Aware of the unlikelihood of having any success where Mother had failed, she activated a little-used panel. But as Ash had said, it was something to do. She couldn't bear to sit and do nothing on the empty bridge. It gave her too much time to think. Better make-work than none at all. .
IV
As the hidden sun continued to rise, the bloody red colour of the atmosphere began to lighten. It was now a musty, dirty yellow instead of the familiar bright sunshine of Earth, but it was a vast improvement over what had been.
The storm had abated somewhat and the omnipresent dust had begun to settle. For the first time, the three foot weary travellers could see more than a couple of metres ahead.

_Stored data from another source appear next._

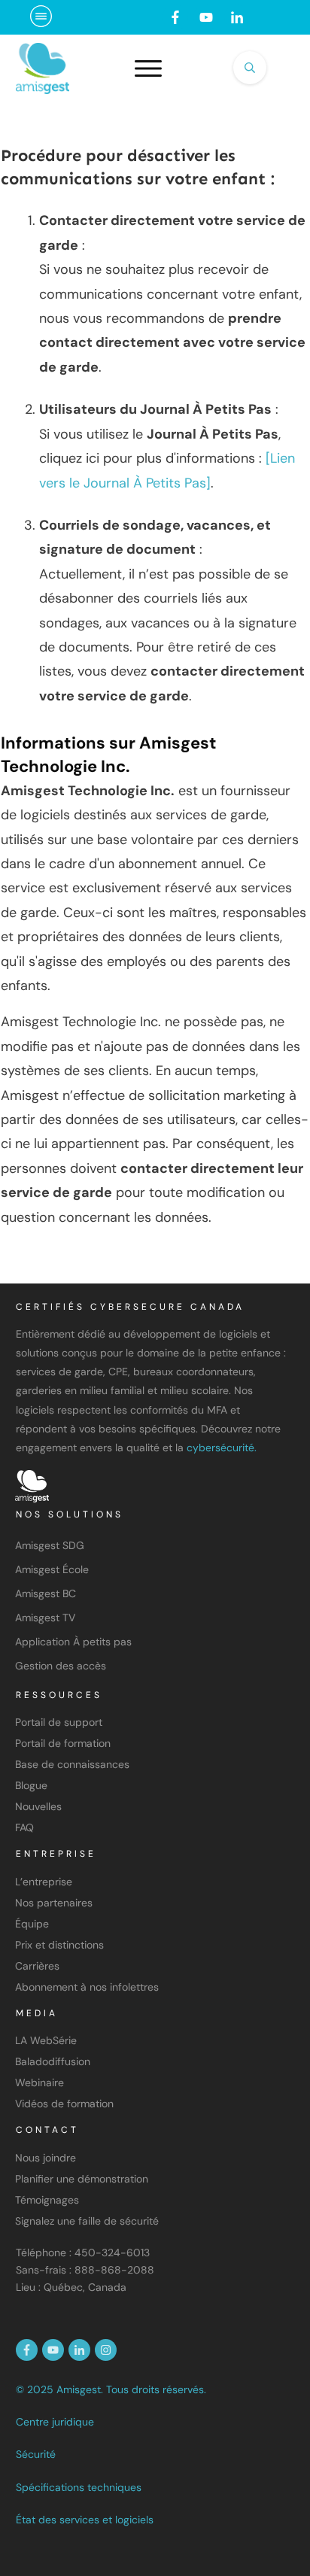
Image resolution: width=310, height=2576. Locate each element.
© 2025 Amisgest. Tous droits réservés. (111, 2389)
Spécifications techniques (78, 2487)
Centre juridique (55, 2422)
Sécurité (36, 2454)
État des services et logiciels (84, 2519)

They'd been climbing for some time. The terrain continued hilly, but except for isolated pillars of basalt it was still composed of lava flows. There were few sharp projections, most having been ground down to gentle curves and wrinkles by untold aeons of steady wind and driven dust.
Kane was in the lead, slightly ahead of Lambert. Any minute now he expected her to announce they'd regained the signal. He topped a slight rise, glanced ahead expecting to see more of what they'd encountered thus far: smooth rock leading upward to another short climb.

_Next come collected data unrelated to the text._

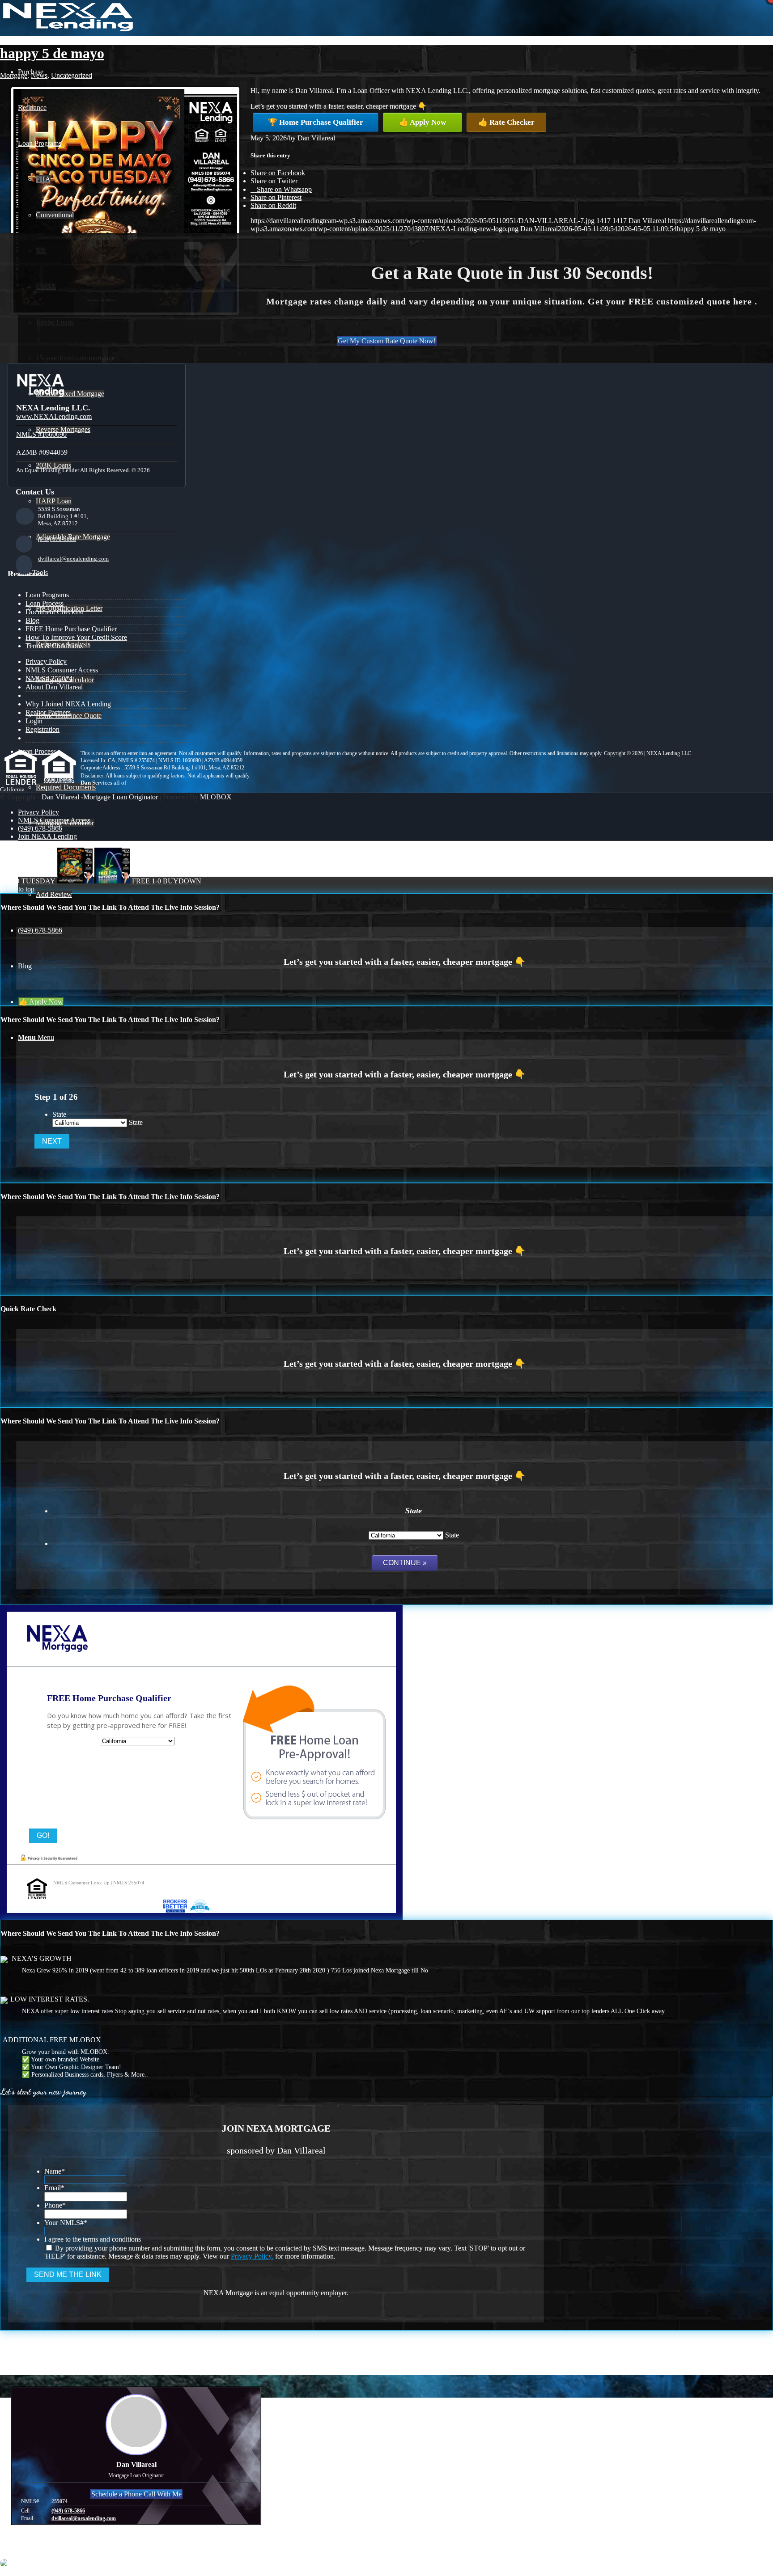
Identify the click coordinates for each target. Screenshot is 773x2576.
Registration (42, 729)
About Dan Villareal (54, 687)
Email (54, 2188)
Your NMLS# (65, 2222)
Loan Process (44, 603)
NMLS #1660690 (41, 434)
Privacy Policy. (252, 2256)
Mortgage (13, 75)
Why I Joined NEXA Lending (68, 704)
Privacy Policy (46, 661)
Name (54, 2171)
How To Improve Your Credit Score (76, 637)
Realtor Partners (48, 712)
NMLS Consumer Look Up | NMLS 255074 (98, 1882)
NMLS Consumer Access (61, 670)
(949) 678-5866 (57, 539)
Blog (32, 620)
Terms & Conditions (54, 646)
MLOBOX (216, 797)
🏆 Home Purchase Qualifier (315, 122)
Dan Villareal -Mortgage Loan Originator (100, 797)
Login (33, 721)
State (59, 1114)
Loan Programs (47, 595)
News (39, 75)
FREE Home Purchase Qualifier (71, 629)
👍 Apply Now (422, 122)
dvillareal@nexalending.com (73, 558)
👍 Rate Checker (506, 122)
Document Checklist (54, 612)
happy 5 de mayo (52, 53)
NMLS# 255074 (48, 678)
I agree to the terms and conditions (92, 2239)
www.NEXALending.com (54, 416)
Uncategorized (71, 75)
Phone (55, 2205)
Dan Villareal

Instead, his eyes caught something quite different, different enough to make them go wide behind the dirty, transparent face of the helmet, different enough to make him shout over the pickup.
'JESUS CHRIST!'
'What is it? What's the mat. .?' Lambert pulled up alongside him, followed by Dallas. Both were as shocked by the unexpected sight as Kane had been.
They'd assumed the distress signal was being generated by machinery of some sort, but no pictures of the transmitter source had formed in their minds. They'd been too occupied with the storm and the simple necessity of staying together. Confronted now with a real source, one considerably more impressive than any of them had dared consider, their scientific detachment had temporarily vanished.

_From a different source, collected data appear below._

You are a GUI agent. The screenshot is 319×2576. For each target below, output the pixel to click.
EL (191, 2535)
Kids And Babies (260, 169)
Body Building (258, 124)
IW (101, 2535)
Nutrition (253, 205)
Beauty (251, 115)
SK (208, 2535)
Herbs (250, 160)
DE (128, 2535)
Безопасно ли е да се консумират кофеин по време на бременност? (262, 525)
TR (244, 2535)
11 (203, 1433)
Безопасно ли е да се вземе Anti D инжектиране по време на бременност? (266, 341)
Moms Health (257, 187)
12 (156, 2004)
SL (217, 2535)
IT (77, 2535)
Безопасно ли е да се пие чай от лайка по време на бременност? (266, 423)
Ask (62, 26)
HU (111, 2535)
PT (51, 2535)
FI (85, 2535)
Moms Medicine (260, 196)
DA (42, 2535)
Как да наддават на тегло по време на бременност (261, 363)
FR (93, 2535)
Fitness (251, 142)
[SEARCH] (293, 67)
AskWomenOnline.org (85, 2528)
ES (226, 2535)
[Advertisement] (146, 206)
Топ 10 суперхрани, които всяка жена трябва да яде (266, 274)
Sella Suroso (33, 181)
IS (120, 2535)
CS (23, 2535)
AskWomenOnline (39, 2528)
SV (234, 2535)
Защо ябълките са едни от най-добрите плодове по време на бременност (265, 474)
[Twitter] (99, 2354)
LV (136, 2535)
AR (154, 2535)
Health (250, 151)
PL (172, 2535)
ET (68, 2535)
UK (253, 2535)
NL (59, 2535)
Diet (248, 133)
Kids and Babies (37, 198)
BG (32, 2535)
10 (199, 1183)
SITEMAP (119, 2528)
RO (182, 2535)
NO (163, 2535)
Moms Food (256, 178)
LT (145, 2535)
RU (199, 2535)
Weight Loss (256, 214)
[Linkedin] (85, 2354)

It was a ship. Relatively intact it was, and more alien than any of them had imagined possible. Dallas would not have labelled it gruesome, but it was disturbing in a way hard technology should not have been. The lines of the massive derelict were clean but unnatural, imbuing the entire design with an unsettling abnormality.
It towered above them and the surrounding rocks on which it lay. From what they could see of it, they decided it had landed in the same manner as the Nostromo, belly down. Basically it was in the shape of an enormous metallic 'U', with the two horns of the U bent slightly in toward one another. One arm was slightly shorter than its counterpart and bent in more sharply. Whether this was due to damage or some alien conception of what constituted pleasing symmetry they had no way of knowing.
As they climbed closer they saw that the craft thickened somewhat at the base of the U, with a series of concentric mounds like thick plates rising to a final dome. Dallas formed the opinion that the two horns contained the ship's drive and engineering sections, while the thicker front end held living quarters, possibly cargo space, and the bridge. For all they knew, he might have everything exactly reversed.
The vessel lay supine, displaying no indication of life or activity. This near, the regained transmission was deafening and all three hastened to lower the volume in their helmets.
Whatever metal the hull was composed of, it glistened in the increasing light in an oddly vitreous way that hinted at no alloy ever formed by the hand of man. Dallas couldn't even be sure it was metal. First inspection revealed nothing like a weld, joint, seal, or any other recognizable method of cojoining separate plates or sections. The alien ship conveyed the impression of having been grown rather than manufactured.